Data to process ▸

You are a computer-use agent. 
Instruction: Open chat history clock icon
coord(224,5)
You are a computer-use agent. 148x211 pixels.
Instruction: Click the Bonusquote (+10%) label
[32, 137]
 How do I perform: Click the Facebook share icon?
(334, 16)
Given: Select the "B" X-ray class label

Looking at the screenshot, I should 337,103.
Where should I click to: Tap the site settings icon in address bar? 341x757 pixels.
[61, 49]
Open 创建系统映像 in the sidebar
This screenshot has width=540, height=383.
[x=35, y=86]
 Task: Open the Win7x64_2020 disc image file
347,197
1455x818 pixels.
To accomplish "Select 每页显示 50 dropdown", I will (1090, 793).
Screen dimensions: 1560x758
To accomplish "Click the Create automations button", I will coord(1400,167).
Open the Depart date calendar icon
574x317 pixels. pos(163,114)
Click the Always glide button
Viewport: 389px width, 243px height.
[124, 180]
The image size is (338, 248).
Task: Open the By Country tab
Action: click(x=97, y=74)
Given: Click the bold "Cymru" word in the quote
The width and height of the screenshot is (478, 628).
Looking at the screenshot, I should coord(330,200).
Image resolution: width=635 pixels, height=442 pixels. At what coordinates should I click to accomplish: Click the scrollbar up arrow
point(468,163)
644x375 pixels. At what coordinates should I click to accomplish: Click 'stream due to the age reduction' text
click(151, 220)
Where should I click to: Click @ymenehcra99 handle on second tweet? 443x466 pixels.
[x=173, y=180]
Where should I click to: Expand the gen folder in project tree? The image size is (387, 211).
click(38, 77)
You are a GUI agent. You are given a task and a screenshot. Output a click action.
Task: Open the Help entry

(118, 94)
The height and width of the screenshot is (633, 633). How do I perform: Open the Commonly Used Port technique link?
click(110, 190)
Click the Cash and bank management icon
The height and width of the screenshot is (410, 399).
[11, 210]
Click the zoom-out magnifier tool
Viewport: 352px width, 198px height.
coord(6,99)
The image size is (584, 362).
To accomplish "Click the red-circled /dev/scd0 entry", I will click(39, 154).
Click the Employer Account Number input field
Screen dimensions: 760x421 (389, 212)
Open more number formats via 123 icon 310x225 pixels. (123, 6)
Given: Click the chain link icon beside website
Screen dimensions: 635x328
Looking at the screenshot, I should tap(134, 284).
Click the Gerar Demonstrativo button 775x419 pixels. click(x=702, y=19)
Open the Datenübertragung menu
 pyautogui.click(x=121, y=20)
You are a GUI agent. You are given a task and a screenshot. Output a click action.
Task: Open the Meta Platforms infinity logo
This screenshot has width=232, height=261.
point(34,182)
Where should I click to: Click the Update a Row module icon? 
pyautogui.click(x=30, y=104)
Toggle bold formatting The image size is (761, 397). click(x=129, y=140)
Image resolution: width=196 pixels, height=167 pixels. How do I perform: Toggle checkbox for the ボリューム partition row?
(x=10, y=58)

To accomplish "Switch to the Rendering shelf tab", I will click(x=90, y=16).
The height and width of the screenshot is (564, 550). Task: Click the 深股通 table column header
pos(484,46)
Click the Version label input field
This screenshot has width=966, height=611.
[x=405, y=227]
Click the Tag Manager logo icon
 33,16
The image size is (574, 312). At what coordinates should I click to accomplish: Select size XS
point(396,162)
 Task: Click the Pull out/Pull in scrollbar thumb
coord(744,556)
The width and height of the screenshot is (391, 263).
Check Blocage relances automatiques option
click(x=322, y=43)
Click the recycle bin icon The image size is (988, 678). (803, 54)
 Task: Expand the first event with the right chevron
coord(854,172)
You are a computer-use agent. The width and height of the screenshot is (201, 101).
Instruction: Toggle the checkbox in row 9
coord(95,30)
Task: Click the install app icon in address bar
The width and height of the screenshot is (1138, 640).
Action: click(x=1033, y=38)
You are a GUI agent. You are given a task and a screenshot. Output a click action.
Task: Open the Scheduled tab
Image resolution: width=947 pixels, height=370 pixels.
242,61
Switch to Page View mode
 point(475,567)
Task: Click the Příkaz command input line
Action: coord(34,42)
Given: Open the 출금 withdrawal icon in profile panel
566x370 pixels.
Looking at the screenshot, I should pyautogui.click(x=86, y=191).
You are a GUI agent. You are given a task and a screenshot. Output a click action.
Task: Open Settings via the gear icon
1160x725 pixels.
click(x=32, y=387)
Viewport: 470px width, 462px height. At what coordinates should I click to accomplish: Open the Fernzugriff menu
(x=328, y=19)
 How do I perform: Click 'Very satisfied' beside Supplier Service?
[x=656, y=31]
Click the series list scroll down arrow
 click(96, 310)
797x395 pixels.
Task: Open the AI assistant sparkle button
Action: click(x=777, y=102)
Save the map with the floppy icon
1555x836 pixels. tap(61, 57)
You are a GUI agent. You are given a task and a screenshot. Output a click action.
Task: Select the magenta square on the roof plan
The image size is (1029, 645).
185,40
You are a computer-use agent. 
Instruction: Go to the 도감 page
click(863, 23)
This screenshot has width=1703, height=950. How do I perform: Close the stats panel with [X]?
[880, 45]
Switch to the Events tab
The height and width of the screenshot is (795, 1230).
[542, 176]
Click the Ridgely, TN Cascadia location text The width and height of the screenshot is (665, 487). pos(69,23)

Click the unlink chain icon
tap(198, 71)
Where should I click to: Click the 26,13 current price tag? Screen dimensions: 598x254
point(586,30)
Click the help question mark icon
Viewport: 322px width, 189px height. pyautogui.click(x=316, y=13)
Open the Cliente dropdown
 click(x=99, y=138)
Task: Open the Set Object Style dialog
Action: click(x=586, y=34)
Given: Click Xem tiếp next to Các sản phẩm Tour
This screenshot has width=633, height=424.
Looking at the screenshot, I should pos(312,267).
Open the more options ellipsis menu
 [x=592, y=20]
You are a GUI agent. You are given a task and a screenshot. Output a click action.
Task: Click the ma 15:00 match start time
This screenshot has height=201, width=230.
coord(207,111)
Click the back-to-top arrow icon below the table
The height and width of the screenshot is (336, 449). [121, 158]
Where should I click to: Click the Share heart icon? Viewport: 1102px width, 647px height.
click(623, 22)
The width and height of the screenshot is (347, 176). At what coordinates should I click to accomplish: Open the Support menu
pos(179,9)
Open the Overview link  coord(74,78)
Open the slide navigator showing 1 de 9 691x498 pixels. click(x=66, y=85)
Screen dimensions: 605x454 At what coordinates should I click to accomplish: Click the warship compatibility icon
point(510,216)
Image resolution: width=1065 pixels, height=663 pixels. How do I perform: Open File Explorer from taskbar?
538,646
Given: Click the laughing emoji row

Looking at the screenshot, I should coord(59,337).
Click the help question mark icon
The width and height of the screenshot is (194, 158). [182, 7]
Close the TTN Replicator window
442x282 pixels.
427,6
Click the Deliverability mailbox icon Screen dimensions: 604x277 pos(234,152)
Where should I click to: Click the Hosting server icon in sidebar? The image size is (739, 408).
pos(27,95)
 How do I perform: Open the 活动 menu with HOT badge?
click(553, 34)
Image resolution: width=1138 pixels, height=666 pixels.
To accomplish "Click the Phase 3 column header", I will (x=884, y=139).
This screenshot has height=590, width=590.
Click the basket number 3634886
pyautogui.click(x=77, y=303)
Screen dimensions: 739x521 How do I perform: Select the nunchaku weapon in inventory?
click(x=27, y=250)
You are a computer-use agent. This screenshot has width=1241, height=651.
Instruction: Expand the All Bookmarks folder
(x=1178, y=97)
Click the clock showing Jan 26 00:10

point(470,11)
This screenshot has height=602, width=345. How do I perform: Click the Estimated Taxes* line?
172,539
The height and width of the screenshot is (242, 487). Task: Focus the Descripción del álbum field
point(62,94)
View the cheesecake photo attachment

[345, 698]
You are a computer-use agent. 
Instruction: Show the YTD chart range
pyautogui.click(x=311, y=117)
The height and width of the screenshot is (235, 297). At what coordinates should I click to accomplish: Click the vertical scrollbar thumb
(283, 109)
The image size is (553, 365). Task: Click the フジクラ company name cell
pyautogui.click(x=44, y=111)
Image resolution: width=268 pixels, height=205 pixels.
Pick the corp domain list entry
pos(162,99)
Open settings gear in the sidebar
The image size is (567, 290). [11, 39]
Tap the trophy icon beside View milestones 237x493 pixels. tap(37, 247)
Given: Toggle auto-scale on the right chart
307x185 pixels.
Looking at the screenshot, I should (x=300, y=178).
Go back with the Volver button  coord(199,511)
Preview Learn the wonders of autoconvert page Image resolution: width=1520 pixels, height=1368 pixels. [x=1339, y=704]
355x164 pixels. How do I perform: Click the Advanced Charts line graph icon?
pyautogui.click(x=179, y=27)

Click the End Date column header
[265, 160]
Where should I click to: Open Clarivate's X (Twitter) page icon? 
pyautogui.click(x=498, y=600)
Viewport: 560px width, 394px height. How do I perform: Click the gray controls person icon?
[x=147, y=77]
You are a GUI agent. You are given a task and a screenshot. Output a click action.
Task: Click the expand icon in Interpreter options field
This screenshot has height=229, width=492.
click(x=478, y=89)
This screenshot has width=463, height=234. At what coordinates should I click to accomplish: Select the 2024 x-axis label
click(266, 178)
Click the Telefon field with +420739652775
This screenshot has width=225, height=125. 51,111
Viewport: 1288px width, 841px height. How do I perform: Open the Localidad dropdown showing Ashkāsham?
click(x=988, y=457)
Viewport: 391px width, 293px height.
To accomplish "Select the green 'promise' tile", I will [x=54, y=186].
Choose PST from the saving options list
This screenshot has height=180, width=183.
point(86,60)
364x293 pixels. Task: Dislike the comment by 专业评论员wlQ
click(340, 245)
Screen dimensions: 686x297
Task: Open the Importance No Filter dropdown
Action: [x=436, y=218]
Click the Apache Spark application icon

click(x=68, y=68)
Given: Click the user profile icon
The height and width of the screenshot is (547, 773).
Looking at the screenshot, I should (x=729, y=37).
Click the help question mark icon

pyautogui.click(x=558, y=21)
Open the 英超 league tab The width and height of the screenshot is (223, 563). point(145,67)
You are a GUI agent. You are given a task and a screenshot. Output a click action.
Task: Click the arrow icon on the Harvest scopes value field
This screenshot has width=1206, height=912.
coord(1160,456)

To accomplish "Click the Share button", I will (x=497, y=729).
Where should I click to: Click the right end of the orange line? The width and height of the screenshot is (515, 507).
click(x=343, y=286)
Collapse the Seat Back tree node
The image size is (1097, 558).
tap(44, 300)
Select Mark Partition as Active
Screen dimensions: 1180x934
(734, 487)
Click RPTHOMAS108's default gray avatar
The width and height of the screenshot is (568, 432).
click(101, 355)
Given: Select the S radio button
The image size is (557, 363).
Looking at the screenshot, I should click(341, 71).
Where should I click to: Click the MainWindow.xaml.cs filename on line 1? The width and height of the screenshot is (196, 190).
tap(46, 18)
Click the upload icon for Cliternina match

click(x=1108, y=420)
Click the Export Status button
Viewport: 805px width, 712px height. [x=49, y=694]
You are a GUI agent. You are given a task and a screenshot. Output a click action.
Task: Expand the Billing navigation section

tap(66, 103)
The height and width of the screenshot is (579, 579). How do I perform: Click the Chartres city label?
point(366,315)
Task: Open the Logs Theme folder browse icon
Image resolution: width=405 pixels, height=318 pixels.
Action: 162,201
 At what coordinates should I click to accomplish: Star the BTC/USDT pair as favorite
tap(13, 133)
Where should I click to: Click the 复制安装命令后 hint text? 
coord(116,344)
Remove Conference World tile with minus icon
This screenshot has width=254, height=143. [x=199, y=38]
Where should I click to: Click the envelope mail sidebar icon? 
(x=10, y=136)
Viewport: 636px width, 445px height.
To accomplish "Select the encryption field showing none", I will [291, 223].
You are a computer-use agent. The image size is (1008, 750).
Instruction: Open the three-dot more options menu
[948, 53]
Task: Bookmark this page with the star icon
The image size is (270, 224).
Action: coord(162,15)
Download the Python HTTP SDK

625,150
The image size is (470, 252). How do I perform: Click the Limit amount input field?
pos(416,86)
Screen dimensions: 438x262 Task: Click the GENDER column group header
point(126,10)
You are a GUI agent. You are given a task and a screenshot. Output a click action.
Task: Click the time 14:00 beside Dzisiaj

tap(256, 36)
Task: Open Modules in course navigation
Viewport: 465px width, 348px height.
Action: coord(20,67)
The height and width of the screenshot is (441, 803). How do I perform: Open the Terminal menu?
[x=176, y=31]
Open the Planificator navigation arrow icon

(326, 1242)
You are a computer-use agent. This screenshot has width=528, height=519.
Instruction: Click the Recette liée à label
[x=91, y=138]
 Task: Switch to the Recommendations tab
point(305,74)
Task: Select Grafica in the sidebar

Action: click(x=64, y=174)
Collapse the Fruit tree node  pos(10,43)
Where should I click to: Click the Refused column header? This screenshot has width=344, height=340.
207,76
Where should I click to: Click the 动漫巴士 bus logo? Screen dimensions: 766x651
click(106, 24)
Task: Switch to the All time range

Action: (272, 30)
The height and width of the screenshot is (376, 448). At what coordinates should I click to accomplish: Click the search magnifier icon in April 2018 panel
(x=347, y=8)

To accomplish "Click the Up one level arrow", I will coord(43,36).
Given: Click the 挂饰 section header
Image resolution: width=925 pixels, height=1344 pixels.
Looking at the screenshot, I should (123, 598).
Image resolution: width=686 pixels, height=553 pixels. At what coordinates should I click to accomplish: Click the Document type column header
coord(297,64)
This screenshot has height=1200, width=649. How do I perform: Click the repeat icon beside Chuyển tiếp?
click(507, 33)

Directions ▸ Exactly the lines from the one containing "Given: Click the 挂饰 section header" through the end of the listing should be reproduced, both ends included and nothing more.

Exercise response ▸
Given: Click the 挂饰 section header
Image resolution: width=925 pixels, height=1344 pixels.
Looking at the screenshot, I should (123, 598).
Image resolution: width=686 pixels, height=553 pixels. At what coordinates should I click to accomplish: Click the Document type column header
coord(297,64)
This screenshot has height=1200, width=649. How do I perform: Click the repeat icon beside Chuyển tiếp?
click(507, 33)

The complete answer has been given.